Quasi si intuisce che ogni relazione potrebbe viaggiare nel celeste, ma chissà per quanto. Le declinazioni delinquenziali delle figure che si susseguono, non è dato sapere quanto dipendano dalla società malvagia e quanto dal dispiegamento degli archetipi freudiani, sempre pronti a venir fuori, per annullare l’equilibrio di ragione e sentimento che ci fa godere pienamente del rapporto: «... // l’ho avvoltolata nella coperta piccola che usava di sera per guardare la televisione, l’ho caricata sulla macchina e l’ho portata via. nessun sentimento, abbiamo fatto della strada sotto l’acqua nel buio verso il bosco. quella che guidavo non ero più io. il corpo è ruzzolato giù nel fossato, nel freddo e nel temporale. temevo solo di esser scoperta // …».

E potremmo chiamare questa raccolta, il libro della relazione, che qui si svolge in tutte le variegate possibilità delle sue sfumature; come chiamare, se non appunto volontà di relazione, quel dialogo-monologo con l’ombra della MadreAlfa, così nel titolo della poesia, di là di ogni accezione psicoanalitica: «… // Facevi la donna di servizio nella Milano dell’immigrazione. Quando arrivavi / a notte alta, forse ancora una volta sconfitta, chi dice «io / in questa poesia, percepiva di te/solo i frammenti di proprio interesse, / … / Dicevi “un giorno saprai”,… / … ma certamente il tono ti tradiva. Non so altro che questo non sapere // …». E poi invece ecco mischiarsi in relazioni talora dissonanti, linguaggi che provocano straniamento; cozzano difatti le parole disperate di una operatrice Ong, ancorate a un’etica che si fa ogni giorno prassi disattesa, con quelle dello spamming prese dal deep web che ci trascinano nell’anarchia di un mondo senza più l’archetipo a sorreggerlo: «…“Ab-bia-mo-ob-be-di-to-agli-or-di-ni-e-la-scia-to-morire-cen-to-ven-ti-migranti” Se siete interessati, sentitevi liberi di tornare a voi cordialmente».

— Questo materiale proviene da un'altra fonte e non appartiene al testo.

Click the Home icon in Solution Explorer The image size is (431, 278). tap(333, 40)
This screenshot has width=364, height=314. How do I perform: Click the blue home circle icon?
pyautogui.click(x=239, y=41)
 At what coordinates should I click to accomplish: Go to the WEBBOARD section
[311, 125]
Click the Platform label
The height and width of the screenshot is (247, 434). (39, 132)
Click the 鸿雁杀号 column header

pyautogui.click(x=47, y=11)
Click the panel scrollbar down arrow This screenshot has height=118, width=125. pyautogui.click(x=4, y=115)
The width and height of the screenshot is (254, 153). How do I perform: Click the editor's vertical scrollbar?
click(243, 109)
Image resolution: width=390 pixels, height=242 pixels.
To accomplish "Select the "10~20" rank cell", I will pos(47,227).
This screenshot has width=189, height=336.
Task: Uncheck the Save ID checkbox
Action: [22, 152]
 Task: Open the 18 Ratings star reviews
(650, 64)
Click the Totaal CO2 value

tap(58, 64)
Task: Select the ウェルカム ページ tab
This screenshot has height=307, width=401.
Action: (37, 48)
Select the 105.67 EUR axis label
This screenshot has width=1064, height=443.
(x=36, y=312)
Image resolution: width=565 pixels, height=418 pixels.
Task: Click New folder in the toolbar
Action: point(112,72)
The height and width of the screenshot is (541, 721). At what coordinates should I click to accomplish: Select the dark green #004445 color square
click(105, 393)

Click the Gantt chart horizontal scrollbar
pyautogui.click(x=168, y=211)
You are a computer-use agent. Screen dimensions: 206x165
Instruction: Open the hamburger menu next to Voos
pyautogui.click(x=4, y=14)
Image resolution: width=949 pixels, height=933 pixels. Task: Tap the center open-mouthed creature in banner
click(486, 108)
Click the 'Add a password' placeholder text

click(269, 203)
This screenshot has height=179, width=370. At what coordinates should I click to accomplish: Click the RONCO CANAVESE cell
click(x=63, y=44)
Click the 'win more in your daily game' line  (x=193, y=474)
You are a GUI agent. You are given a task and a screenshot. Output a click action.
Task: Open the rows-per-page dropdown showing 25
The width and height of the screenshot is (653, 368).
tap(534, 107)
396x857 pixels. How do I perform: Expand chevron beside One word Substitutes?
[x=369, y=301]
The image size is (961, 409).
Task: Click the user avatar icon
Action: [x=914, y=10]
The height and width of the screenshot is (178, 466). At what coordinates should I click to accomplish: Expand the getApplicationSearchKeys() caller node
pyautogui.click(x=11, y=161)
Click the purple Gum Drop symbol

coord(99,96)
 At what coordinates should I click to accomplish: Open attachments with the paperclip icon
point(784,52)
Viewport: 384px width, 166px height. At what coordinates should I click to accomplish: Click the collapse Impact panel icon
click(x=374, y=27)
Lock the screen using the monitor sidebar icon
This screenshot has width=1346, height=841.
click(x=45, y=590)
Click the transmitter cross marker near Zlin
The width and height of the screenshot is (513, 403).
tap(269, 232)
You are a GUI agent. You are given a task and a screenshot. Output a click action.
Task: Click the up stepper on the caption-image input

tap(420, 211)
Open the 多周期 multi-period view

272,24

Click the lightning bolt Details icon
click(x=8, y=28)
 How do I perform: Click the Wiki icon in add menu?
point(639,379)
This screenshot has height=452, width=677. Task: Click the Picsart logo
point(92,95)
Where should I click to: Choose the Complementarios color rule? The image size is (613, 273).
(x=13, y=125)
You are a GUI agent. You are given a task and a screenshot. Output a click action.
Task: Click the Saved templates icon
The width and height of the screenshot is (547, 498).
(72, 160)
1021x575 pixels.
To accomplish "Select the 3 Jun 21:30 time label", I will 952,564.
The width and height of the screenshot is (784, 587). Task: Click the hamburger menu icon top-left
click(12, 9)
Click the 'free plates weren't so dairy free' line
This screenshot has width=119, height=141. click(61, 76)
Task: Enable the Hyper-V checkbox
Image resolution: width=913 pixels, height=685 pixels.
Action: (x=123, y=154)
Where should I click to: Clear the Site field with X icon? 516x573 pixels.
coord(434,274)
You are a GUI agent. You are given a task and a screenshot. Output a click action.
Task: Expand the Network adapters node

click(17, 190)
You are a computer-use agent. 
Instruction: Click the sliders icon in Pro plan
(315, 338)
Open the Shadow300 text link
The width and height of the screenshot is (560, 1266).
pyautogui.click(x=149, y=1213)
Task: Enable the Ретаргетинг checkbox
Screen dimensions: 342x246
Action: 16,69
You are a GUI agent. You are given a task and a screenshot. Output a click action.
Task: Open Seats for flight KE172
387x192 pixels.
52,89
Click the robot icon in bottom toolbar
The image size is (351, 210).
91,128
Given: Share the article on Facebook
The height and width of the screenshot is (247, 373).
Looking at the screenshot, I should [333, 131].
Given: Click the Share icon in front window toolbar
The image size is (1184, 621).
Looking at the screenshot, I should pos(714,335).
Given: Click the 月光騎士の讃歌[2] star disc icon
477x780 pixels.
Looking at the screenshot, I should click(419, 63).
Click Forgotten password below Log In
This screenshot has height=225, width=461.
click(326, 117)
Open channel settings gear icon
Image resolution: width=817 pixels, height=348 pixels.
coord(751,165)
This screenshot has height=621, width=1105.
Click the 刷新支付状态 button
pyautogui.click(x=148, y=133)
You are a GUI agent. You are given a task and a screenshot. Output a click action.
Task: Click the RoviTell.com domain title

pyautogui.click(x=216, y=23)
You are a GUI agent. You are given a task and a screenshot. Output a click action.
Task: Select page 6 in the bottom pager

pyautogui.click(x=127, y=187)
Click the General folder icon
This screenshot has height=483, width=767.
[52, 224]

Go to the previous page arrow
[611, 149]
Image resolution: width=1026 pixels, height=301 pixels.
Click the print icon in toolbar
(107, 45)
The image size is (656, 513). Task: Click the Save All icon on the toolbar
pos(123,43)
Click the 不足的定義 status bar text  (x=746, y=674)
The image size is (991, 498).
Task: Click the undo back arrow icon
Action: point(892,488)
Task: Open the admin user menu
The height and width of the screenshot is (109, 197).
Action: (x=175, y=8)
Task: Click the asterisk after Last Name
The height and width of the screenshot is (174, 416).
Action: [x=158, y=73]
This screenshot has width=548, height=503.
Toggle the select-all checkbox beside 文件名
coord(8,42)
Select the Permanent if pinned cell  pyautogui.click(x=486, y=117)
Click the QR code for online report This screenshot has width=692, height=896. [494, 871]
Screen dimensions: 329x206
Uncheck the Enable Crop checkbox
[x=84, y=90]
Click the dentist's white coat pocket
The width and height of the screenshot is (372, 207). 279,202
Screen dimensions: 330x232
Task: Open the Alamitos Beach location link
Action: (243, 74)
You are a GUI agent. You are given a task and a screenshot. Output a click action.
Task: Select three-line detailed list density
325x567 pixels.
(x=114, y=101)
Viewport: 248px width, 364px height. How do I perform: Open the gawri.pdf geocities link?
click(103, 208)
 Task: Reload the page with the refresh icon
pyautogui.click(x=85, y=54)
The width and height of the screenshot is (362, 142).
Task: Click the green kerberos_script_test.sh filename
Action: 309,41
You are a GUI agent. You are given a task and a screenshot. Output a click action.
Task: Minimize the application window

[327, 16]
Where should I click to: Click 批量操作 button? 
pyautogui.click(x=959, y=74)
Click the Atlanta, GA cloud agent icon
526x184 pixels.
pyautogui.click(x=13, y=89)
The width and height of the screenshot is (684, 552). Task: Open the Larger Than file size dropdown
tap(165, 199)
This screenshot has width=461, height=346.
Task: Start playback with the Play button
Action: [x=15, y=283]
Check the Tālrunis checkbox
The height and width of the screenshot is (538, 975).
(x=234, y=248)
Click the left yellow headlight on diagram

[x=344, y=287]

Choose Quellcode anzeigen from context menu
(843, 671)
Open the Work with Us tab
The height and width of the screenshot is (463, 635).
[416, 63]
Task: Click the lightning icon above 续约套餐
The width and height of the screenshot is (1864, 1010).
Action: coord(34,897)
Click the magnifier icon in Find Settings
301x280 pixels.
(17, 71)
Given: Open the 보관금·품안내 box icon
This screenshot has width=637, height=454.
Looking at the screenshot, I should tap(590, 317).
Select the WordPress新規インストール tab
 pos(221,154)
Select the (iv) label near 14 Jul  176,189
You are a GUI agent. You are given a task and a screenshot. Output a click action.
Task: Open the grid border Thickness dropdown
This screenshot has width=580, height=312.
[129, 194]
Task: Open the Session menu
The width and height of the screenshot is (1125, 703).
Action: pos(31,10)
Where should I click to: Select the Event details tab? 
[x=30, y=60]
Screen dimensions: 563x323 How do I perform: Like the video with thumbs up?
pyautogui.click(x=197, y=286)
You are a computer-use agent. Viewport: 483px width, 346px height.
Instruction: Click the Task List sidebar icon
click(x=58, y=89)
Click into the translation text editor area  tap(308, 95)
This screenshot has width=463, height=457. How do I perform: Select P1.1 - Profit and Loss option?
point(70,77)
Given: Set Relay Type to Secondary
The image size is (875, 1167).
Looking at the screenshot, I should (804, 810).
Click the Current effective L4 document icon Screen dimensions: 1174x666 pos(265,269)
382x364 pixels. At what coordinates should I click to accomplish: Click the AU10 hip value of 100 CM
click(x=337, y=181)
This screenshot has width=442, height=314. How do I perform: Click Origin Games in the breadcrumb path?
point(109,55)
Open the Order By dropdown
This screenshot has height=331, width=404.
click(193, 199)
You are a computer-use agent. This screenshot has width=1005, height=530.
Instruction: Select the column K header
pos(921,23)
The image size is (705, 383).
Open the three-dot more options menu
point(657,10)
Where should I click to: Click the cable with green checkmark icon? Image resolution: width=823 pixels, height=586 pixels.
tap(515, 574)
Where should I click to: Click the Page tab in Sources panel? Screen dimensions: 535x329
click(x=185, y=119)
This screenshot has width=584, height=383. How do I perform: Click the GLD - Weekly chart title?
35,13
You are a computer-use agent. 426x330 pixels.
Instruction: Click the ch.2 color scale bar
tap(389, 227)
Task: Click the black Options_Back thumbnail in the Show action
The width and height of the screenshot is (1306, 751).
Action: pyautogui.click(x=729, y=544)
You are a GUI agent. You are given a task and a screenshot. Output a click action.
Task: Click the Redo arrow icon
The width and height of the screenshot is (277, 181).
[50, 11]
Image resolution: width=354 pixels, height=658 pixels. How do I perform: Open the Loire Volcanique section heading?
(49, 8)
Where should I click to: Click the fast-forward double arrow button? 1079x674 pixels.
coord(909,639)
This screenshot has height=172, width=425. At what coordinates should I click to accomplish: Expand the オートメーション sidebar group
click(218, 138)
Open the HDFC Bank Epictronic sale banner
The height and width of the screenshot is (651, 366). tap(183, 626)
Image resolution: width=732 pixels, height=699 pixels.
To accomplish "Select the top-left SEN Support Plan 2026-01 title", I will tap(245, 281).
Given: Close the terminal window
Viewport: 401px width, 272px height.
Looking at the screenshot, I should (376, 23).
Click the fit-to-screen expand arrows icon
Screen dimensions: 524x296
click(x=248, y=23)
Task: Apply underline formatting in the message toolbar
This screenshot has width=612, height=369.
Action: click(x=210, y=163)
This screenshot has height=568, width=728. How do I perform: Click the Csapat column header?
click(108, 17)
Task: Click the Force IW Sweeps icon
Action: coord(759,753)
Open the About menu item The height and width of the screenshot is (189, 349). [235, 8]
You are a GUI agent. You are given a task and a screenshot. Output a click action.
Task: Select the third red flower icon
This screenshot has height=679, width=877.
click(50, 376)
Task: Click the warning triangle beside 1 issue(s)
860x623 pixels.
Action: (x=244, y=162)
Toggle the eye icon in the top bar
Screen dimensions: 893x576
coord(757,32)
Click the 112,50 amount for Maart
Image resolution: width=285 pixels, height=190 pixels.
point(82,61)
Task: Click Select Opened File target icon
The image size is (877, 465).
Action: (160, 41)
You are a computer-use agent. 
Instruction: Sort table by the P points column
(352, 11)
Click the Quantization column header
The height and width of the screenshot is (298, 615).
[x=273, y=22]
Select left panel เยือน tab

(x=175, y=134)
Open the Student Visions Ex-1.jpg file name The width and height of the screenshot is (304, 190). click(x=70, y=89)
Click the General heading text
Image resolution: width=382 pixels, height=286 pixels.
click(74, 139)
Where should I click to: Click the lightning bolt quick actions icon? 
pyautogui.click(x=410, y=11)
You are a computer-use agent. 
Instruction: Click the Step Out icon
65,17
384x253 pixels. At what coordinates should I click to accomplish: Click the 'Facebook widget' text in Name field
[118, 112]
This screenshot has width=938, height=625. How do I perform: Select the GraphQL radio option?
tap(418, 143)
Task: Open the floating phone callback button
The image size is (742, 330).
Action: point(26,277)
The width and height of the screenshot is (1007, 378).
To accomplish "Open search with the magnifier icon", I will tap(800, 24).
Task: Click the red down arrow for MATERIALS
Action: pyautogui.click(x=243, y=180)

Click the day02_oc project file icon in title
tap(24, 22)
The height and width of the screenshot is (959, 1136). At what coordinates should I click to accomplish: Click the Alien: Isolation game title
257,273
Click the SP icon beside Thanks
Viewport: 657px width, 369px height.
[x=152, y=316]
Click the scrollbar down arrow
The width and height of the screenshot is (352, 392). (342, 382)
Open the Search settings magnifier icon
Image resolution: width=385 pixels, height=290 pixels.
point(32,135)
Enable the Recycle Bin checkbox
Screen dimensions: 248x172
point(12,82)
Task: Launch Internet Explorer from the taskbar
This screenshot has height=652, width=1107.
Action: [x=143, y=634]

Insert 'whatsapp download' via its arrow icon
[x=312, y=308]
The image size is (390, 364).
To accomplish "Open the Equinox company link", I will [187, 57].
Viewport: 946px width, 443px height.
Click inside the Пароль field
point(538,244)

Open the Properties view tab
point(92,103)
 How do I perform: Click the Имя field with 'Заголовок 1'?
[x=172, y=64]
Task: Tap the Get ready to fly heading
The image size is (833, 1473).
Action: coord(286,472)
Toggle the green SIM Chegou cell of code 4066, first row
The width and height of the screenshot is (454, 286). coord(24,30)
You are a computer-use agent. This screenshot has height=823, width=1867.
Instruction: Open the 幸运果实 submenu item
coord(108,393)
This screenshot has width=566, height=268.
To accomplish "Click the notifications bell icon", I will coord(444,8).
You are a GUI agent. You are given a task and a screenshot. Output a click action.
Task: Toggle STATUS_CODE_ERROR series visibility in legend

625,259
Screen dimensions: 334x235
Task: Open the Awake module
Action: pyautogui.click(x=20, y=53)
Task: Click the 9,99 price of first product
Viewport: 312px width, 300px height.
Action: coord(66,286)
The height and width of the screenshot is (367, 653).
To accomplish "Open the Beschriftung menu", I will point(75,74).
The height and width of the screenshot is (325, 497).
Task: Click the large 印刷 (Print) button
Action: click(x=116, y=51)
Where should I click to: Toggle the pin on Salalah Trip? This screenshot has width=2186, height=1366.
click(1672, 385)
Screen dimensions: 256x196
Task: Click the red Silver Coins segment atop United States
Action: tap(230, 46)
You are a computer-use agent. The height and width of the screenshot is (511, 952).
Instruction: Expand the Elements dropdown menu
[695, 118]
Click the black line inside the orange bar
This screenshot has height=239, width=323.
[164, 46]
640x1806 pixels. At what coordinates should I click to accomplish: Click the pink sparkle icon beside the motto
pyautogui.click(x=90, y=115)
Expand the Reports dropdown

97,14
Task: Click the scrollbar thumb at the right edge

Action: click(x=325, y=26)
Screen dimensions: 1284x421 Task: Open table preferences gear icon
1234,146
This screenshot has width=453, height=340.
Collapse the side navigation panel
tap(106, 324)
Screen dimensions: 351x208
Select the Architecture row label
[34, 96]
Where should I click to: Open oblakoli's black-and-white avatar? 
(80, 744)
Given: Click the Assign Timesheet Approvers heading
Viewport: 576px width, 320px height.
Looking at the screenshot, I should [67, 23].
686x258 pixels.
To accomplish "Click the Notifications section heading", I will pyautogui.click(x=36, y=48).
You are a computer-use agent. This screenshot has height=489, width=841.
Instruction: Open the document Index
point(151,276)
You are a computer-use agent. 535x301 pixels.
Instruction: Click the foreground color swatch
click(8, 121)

Le parole giocano al rialzo o al ribasso dentro le iterazioni di ogni uomo e anche della tecnologia. E nella parte finale, ecco tornare il verso all’amore bello, alla parola stupita di nominare ancora l’esistenza di tutti noi, questo miracolo, che la scrittura di Maria Grazia Calandrone, ricerca nell’alto e nel basso e che pare ricongiungersi col brusio di fondo dell’universo, esserne forse le sue lontane stimmate.Eccola scorrere davvero la vita, in queste pagine e non dovremmo mai smettere di venerarla, non da idolatri naturalmente ma da individui consapevoli della precarietà che ci accende e per questo ci fa davvero essere: «… / …sembra / di afferrare parole circostanziate / come: “La giornata è compiuta, se ho lasciato / una riga di bellezza / su un foglio bianco, o in uno sguardo umano” / . Non aggiungono altro. Non c’è / altro».